* **What to work on**
Only the stretch of the listing below that runs from the line with "The width and height of the screenshot is (1081, 682)." through the line with "Given: Open Contact Us link" is to be printed, exactly and with both ends.

──────────────────────────────

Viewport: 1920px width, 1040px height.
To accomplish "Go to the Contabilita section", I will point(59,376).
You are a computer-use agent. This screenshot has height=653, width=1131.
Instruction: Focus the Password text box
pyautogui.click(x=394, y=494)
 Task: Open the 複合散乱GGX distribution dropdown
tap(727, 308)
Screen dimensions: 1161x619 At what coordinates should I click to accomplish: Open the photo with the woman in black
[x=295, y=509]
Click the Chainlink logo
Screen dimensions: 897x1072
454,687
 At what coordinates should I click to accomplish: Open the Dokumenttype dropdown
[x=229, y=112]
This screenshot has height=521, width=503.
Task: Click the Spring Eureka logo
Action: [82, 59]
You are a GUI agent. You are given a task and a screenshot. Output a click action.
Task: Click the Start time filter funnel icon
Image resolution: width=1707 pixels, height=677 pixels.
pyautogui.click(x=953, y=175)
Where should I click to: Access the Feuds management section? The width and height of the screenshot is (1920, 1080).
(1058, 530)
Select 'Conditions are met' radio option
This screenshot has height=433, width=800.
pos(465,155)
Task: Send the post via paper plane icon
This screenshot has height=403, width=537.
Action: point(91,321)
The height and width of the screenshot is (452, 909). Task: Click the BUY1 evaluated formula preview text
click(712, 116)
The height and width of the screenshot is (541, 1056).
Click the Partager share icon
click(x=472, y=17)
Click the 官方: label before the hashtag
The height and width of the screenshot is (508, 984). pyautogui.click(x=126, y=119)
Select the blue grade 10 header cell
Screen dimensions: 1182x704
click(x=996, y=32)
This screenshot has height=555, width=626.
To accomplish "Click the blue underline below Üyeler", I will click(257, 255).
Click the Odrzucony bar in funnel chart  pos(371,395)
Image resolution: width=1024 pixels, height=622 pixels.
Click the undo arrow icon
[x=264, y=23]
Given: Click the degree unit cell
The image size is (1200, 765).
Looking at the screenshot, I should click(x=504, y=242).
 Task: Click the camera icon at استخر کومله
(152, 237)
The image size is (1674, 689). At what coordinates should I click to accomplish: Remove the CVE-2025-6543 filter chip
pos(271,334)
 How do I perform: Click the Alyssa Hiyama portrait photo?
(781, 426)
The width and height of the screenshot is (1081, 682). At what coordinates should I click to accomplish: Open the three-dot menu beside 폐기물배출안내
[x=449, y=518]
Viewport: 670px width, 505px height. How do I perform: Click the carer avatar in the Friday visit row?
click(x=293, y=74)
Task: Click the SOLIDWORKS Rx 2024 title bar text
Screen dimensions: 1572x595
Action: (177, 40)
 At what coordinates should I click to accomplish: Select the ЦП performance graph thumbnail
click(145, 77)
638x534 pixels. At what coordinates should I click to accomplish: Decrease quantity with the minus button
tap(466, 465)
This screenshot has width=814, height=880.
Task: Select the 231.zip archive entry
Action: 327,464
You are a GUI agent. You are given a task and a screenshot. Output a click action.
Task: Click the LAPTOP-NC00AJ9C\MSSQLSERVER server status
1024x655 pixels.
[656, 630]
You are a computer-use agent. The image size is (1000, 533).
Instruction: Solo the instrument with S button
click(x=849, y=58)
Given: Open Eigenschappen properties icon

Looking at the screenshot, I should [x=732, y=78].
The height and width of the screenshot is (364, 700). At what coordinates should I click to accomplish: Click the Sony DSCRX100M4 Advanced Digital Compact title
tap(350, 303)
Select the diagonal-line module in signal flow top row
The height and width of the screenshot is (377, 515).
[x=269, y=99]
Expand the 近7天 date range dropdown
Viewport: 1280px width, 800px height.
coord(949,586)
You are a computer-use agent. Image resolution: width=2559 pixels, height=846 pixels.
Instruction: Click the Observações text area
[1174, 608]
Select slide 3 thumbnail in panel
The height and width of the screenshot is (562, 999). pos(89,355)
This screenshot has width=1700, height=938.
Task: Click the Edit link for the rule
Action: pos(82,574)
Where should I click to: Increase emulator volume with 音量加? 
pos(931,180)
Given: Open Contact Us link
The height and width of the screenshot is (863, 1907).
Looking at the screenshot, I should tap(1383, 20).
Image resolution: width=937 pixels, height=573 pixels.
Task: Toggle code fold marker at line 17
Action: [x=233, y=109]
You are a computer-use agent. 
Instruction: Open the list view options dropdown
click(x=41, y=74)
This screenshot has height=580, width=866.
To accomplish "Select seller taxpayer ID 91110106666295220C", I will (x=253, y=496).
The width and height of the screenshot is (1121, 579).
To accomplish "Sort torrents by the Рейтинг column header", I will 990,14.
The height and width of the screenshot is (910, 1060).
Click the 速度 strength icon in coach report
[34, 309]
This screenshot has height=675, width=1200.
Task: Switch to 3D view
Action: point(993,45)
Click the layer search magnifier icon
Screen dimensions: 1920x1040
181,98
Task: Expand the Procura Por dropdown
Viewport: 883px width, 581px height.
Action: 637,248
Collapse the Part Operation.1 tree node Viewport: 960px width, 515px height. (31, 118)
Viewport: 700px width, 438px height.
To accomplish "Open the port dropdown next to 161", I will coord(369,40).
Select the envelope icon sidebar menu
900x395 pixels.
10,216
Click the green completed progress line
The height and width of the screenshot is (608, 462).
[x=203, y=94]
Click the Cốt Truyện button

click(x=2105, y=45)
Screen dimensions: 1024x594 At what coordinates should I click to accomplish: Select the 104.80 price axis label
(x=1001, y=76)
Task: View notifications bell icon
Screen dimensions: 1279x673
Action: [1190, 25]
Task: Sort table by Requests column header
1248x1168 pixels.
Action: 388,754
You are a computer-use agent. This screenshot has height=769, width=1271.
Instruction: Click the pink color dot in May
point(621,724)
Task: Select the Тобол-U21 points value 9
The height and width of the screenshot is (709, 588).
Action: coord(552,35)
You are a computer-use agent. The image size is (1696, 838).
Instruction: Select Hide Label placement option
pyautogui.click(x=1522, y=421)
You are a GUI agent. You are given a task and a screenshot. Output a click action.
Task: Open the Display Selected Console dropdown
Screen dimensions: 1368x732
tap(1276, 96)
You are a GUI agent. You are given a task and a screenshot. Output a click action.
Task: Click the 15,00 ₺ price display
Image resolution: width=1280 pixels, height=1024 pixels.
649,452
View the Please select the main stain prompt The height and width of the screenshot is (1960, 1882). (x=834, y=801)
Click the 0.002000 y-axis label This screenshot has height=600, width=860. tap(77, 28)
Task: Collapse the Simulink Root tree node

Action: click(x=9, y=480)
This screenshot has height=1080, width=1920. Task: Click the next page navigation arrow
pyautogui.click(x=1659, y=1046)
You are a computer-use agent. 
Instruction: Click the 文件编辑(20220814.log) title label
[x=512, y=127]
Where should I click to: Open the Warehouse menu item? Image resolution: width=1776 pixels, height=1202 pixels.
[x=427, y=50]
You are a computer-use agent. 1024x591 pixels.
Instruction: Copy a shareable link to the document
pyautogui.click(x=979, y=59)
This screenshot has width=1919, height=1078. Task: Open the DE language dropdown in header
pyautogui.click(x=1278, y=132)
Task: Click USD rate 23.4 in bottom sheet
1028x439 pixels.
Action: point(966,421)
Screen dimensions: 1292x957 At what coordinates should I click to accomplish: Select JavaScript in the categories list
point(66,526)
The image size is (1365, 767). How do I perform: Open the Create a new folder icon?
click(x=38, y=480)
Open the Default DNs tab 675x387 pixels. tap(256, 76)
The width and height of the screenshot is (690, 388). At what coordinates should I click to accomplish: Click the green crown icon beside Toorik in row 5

──────────────────────────────

* **Reply to the task**
The width and height of the screenshot is (1081, 682). At what coordinates should I click to accomplish: Open the three-dot menu beside 폐기물배출안내
[x=449, y=518]
Viewport: 670px width, 505px height. How do I perform: Click the carer avatar in the Friday visit row?
click(x=293, y=74)
Task: Click the SOLIDWORKS Rx 2024 title bar text
Screen dimensions: 1572x595
Action: (177, 40)
 At what coordinates should I click to accomplish: Select the ЦП performance graph thumbnail
click(145, 77)
638x534 pixels. At what coordinates should I click to accomplish: Decrease quantity with the minus button
tap(466, 465)
This screenshot has width=814, height=880.
Task: Select the 231.zip archive entry
Action: 327,464
You are a GUI agent. You are given a task and a screenshot. Output a click action.
Task: Click the LAPTOP-NC00AJ9C\MSSQLSERVER server status
1024x655 pixels.
[656, 630]
You are a computer-use agent. The image size is (1000, 533).
Instruction: Solo the instrument with S button
click(x=849, y=58)
Given: Open Eigenschappen properties icon

Looking at the screenshot, I should [x=732, y=78].
The height and width of the screenshot is (364, 700). At what coordinates should I click to accomplish: Click the Sony DSCRX100M4 Advanced Digital Compact title
tap(350, 303)
Select the diagonal-line module in signal flow top row
The height and width of the screenshot is (377, 515).
[x=269, y=99]
Expand the 近7天 date range dropdown
Viewport: 1280px width, 800px height.
coord(949,586)
You are a computer-use agent. Image resolution: width=2559 pixels, height=846 pixels.
Instruction: Click the Observações text area
[1174, 608]
Select slide 3 thumbnail in panel
The height and width of the screenshot is (562, 999). pos(89,355)
This screenshot has width=1700, height=938.
Task: Click the Edit link for the rule
Action: pos(82,574)
Where should I click to: Increase emulator volume with 音量加? 
pos(931,180)
Given: Open Contact Us link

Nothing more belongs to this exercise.